9-37 血染めの再会
孤児院に舞い戻ったメイベルは、一息吐く間もなく、フレデリカの安否確認を提案した。頷いたファウストが浮かべた険しい顔つきは、だが、向けた視線の先で手を振る親子連れをみとめると、すぐにいつもの穏やかな笑みを取り戻した。
見計らったかのように現れたフレデリカは、子供たちの輪へと我が子らの背を押すと、緩めていた口元をすっと引き締め、疲労の色を見せる龍たちにするどい視線を投げかけた。
「……で? どやった?」
多くを語るべくもなく切り出された問いは、むろん戦争の趨勢と帰結についてである。応じようと口を開いたファウストは、しかし目にした状況を適切に説明する術を見いだせず、目を瞬かせながら口ごもる。
「ひとまず、中に入って一息つきましょう」
疲れを隠せないメイベルをちらと見やったファウストが、急くようにフレデリカを促した。
扉を押し入り、廊下を抜け、螺旋階段を経て奥の自室へ。無言で突き進むその背を、メイベルが苦しげに、フレデリカが訝しげに追いかける。
「ようわからんけど、なんか色々あったみたいやね」
結界の展開を見届けたフレデリカが、手慣れた様子でケトルを取り出す。慌てて立ち上がったメイベルを手で制するそのさまを見やって、漸くファウストが安堵の溜息を吐いた。
「……ええ、まあ。フレデリカさんもお変わりないですか?」
改まった、というよりは慣れないその言い回しに、フレデリカが八重歯をのぞかせ破顔する。

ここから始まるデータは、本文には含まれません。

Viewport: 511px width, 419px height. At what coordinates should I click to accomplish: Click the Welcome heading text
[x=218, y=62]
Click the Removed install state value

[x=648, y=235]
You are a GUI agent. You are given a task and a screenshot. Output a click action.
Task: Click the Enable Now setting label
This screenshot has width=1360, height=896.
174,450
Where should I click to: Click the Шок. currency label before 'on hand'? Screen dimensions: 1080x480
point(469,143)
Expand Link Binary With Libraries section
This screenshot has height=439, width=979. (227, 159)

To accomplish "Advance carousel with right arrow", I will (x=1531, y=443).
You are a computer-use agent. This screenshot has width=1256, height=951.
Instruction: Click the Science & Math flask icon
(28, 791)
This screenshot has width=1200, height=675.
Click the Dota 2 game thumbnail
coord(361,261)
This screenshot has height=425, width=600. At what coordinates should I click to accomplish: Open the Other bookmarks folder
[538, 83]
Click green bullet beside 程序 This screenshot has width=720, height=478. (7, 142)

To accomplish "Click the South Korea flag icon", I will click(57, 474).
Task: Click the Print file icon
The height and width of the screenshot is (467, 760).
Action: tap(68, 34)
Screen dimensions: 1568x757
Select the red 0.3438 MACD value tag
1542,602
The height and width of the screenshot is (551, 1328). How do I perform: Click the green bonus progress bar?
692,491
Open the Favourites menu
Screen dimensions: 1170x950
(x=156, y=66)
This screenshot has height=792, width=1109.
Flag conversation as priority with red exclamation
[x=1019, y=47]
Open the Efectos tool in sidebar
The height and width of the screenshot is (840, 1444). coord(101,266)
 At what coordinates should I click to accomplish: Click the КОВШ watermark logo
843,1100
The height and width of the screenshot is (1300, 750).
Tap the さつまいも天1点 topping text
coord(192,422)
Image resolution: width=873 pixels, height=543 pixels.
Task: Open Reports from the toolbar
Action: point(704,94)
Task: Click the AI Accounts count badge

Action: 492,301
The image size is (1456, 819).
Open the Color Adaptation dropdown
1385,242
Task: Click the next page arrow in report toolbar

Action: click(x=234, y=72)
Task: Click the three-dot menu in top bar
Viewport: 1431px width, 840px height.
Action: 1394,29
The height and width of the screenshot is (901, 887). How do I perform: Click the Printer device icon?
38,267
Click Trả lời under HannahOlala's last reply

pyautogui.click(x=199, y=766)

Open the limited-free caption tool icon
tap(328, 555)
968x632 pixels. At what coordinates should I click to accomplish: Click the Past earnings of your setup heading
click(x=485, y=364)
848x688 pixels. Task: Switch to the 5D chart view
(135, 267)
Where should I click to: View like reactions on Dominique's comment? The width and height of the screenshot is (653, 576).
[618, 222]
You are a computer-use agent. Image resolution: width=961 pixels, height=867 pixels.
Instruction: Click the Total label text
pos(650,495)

「なーんも。退屈なもんやで。強いて言うんやったら、魔法に飽きたんか知らんけど、ポーラが近接戦闘の手ほどきをせがむようになってきたくらいやなあ」
結界に秘された場に和やかな日常を投じた唇が、ぱたりと無言を継ぐ。封緘されたかのように閉ざされたそれが、ふたりの龍をじっと見据える瞳が、はぐらかされた質問の回答を声なく要求していた。
「……此度の戦争は、フェルミーナのある兵の活躍により、大事には至りませんでした。赴いた兵も損耗なく帰投する見込みです」
観念したファウストが、灰色の吐息まじりに結論を述べる。
深刻な事実を予想していたフレデリカが、むしろ明るくすらある報告に面食らい、ことりと首を傾げてみせた。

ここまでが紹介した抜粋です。